→ **PROBLEM DETAILS**
Could you repeat the entries below word for word, leaving nothing out?

[SOURCE MATERIAL — start]

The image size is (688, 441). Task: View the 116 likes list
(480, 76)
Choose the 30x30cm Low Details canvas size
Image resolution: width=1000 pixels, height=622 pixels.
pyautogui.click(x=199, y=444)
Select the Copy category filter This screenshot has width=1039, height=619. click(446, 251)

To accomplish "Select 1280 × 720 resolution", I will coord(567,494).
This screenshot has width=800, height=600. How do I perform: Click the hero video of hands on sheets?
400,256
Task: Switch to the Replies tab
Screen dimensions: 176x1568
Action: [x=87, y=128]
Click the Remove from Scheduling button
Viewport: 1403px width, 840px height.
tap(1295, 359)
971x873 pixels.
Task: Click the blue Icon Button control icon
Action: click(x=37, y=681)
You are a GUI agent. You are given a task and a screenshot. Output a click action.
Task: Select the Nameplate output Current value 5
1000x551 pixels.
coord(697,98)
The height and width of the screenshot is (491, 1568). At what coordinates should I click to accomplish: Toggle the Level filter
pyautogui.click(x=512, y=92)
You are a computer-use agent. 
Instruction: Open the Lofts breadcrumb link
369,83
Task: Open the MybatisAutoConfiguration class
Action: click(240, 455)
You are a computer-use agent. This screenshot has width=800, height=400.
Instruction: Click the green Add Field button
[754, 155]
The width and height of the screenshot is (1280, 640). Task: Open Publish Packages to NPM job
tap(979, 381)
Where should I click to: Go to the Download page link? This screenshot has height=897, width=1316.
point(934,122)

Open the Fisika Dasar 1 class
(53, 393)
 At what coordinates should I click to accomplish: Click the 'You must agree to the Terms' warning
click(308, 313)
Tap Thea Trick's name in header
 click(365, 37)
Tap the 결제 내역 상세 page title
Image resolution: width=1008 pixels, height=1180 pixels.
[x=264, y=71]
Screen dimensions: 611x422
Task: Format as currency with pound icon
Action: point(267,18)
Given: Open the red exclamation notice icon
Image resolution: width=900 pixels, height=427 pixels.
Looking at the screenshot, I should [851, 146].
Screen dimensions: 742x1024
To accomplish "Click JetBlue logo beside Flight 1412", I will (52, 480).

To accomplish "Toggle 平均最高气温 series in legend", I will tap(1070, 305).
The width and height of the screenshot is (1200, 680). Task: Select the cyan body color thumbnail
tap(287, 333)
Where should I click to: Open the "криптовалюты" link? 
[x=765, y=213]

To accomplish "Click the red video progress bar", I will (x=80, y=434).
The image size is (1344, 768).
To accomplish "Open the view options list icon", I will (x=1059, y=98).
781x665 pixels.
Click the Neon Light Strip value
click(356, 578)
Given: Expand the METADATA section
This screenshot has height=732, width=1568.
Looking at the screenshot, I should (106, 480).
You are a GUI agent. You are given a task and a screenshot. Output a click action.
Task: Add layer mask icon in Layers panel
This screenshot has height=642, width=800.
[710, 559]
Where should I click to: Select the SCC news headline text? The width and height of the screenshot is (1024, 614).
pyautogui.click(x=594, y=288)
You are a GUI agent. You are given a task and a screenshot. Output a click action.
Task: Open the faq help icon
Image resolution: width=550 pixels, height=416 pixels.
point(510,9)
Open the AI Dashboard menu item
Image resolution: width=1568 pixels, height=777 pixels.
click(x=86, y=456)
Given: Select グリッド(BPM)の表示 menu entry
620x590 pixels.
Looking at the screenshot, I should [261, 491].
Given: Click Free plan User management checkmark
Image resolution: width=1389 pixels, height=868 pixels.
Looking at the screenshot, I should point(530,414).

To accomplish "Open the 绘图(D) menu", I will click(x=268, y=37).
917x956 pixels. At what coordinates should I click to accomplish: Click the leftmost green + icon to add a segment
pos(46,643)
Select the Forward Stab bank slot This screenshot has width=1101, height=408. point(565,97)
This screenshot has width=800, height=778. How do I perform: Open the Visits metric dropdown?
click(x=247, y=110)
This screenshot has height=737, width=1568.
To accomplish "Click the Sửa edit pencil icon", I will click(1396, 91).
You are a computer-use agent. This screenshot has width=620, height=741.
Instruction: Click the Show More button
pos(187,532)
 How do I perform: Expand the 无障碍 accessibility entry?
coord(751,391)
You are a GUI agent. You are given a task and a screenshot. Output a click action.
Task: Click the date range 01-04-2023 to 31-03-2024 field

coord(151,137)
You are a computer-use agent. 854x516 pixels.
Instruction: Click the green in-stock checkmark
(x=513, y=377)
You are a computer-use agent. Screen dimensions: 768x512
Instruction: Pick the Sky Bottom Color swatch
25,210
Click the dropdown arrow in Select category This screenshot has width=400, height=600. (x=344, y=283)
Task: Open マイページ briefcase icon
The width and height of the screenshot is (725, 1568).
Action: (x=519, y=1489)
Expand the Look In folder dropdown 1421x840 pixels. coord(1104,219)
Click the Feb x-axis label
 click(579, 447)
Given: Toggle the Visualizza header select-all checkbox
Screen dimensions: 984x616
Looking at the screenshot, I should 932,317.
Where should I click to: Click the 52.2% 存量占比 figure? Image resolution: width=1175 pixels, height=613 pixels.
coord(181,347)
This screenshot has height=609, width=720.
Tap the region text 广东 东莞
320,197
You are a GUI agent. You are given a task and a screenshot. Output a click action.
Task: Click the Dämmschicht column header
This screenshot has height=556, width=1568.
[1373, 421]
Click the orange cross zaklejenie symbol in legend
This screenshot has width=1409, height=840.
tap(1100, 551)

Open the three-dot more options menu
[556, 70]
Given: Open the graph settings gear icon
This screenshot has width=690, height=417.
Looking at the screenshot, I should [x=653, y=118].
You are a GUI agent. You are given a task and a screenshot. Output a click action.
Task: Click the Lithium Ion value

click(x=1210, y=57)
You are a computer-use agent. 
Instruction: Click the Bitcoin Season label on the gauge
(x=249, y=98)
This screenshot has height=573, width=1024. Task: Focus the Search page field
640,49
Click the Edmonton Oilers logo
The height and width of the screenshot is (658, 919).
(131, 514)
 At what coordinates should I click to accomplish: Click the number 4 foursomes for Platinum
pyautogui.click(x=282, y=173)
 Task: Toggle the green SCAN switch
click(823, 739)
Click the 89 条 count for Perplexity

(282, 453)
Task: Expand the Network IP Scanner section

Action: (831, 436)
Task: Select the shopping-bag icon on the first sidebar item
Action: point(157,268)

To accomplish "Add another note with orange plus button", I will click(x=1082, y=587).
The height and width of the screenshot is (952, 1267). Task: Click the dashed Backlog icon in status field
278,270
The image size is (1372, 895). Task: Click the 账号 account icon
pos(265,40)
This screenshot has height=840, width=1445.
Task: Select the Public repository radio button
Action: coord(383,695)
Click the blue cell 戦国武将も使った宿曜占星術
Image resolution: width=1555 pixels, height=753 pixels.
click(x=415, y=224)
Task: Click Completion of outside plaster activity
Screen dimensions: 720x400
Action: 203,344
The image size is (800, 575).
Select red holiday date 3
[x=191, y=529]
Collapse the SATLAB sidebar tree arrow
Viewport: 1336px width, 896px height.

[SOURCE MATERIAL — finish]

→ **TASK ANSWER**
The image size is (688, 441). Task: View the 116 likes list
(480, 76)
Choose the 30x30cm Low Details canvas size
Image resolution: width=1000 pixels, height=622 pixels.
pyautogui.click(x=199, y=444)
Select the Copy category filter This screenshot has width=1039, height=619. click(446, 251)

To accomplish "Select 1280 × 720 resolution", I will coord(567,494).
This screenshot has width=800, height=600. How do I perform: Click the hero video of hands on sheets?
400,256
Task: Switch to the Replies tab
Screen dimensions: 176x1568
Action: [x=87, y=128]
Click the Remove from Scheduling button
Viewport: 1403px width, 840px height.
tap(1295, 359)
971x873 pixels.
Task: Click the blue Icon Button control icon
Action: click(x=37, y=681)
You are a GUI agent. You are given a task and a screenshot. Output a click action.
Task: Select the Nameplate output Current value 5
1000x551 pixels.
coord(697,98)
The height and width of the screenshot is (491, 1568). At what coordinates should I click to accomplish: Toggle the Level filter
pyautogui.click(x=512, y=92)
You are a computer-use agent. 
Instruction: Open the Lofts breadcrumb link
369,83
Task: Open the MybatisAutoConfiguration class
Action: click(240, 455)
You are a computer-use agent. This screenshot has width=800, height=400.
Instruction: Click the green Add Field button
[754, 155]
The width and height of the screenshot is (1280, 640). Task: Open Publish Packages to NPM job
tap(979, 381)
Where should I click to: Go to the Download page link? This screenshot has height=897, width=1316.
point(934,122)

Open the Fisika Dasar 1 class
(53, 393)
 At what coordinates should I click to accomplish: Click the 'You must agree to the Terms' warning
click(308, 313)
Tap Thea Trick's name in header
 click(365, 37)
Tap the 결제 내역 상세 page title
Image resolution: width=1008 pixels, height=1180 pixels.
[x=264, y=71]
Screen dimensions: 611x422
Task: Format as currency with pound icon
Action: point(267,18)
Given: Open the red exclamation notice icon
Image resolution: width=900 pixels, height=427 pixels.
Looking at the screenshot, I should [851, 146].
Screen dimensions: 742x1024
To accomplish "Click JetBlue logo beside Flight 1412", I will (52, 480).

To accomplish "Toggle 平均最高气温 series in legend", I will tap(1070, 305).
The width and height of the screenshot is (1200, 680). Task: Select the cyan body color thumbnail
tap(287, 333)
Where should I click to: Open the "криптовалюты" link? 
[x=765, y=213]

To accomplish "Click the red video progress bar", I will (x=80, y=434).
The image size is (1344, 768).
To accomplish "Open the view options list icon", I will (x=1059, y=98).
781x665 pixels.
Click the Neon Light Strip value
click(356, 578)
Given: Expand the METADATA section
This screenshot has height=732, width=1568.
Looking at the screenshot, I should (106, 480).
You are a GUI agent. You are given a task and a screenshot. Output a click action.
Task: Add layer mask icon in Layers panel
This screenshot has height=642, width=800.
[710, 559]
Where should I click to: Select the SCC news headline text? The width and height of the screenshot is (1024, 614).
pyautogui.click(x=594, y=288)
You are a GUI agent. You are given a task and a screenshot. Output a click action.
Task: Open the faq help icon
Image resolution: width=550 pixels, height=416 pixels.
point(510,9)
Open the AI Dashboard menu item
Image resolution: width=1568 pixels, height=777 pixels.
click(x=86, y=456)
Given: Select グリッド(BPM)の表示 menu entry
620x590 pixels.
Looking at the screenshot, I should [261, 491].
Given: Click Free plan User management checkmark
Image resolution: width=1389 pixels, height=868 pixels.
Looking at the screenshot, I should point(530,414).

To accomplish "Open the 绘图(D) menu", I will click(x=268, y=37).
917x956 pixels. At what coordinates should I click to accomplish: Click the leftmost green + icon to add a segment
pos(46,643)
Select the Forward Stab bank slot This screenshot has width=1101, height=408. point(565,97)
This screenshot has width=800, height=778. How do I perform: Open the Visits metric dropdown?
click(x=247, y=110)
This screenshot has height=737, width=1568.
To accomplish "Click the Sửa edit pencil icon", I will click(1396, 91).
You are a computer-use agent. This screenshot has width=620, height=741.
Instruction: Click the Show More button
pos(187,532)
 How do I perform: Expand the 无障碍 accessibility entry?
coord(751,391)
You are a GUI agent. You are given a task and a screenshot. Output a click action.
Task: Click the date range 01-04-2023 to 31-03-2024 field

coord(151,137)
You are a computer-use agent. 854x516 pixels.
Instruction: Click the green in-stock checkmark
(x=513, y=377)
You are a computer-use agent. Screen dimensions: 768x512
Instruction: Pick the Sky Bottom Color swatch
25,210
Click the dropdown arrow in Select category This screenshot has width=400, height=600. (x=344, y=283)
Task: Open マイページ briefcase icon
The width and height of the screenshot is (725, 1568).
Action: (x=519, y=1489)
Expand the Look In folder dropdown 1421x840 pixels. coord(1104,219)
Click the Feb x-axis label
 click(579, 447)
Given: Toggle the Visualizza header select-all checkbox
Screen dimensions: 984x616
Looking at the screenshot, I should 932,317.
Where should I click to: Click the 52.2% 存量占比 figure? Image resolution: width=1175 pixels, height=613 pixels.
coord(181,347)
This screenshot has height=609, width=720.
Tap the region text 广东 东莞
320,197
You are a GUI agent. You are given a task and a screenshot. Output a click action.
Task: Click the Dämmschicht column header
This screenshot has height=556, width=1568.
[1373, 421]
Click the orange cross zaklejenie symbol in legend
This screenshot has width=1409, height=840.
tap(1100, 551)

Open the three-dot more options menu
[556, 70]
Given: Open the graph settings gear icon
This screenshot has width=690, height=417.
Looking at the screenshot, I should [x=653, y=118].
You are a GUI agent. You are given a task and a screenshot. Output a click action.
Task: Click the Lithium Ion value

click(x=1210, y=57)
You are a computer-use agent. 
Instruction: Click the Bitcoin Season label on the gauge
(x=249, y=98)
This screenshot has height=573, width=1024. Task: Focus the Search page field
640,49
Click the Edmonton Oilers logo
The height and width of the screenshot is (658, 919).
(131, 514)
 At what coordinates should I click to accomplish: Click the number 4 foursomes for Platinum
pyautogui.click(x=282, y=173)
 Task: Toggle the green SCAN switch
click(823, 739)
Click the 89 条 count for Perplexity

(282, 453)
Task: Expand the Network IP Scanner section

Action: (831, 436)
Task: Select the shopping-bag icon on the first sidebar item
Action: point(157,268)

To accomplish "Add another note with orange plus button", I will click(x=1082, y=587).
The height and width of the screenshot is (952, 1267). Task: Click the dashed Backlog icon in status field
278,270
The image size is (1372, 895). Task: Click the 账号 account icon
pos(265,40)
This screenshot has height=840, width=1445.
Task: Select the Public repository radio button
Action: coord(383,695)
Click the blue cell 戦国武将も使った宿曜占星術
Image resolution: width=1555 pixels, height=753 pixels.
click(x=415, y=224)
Task: Click Completion of outside plaster activity
Screen dimensions: 720x400
Action: 203,344
The image size is (800, 575).
Select red holiday date 3
[x=191, y=529]
Collapse the SATLAB sidebar tree arrow
Viewport: 1336px width, 896px height.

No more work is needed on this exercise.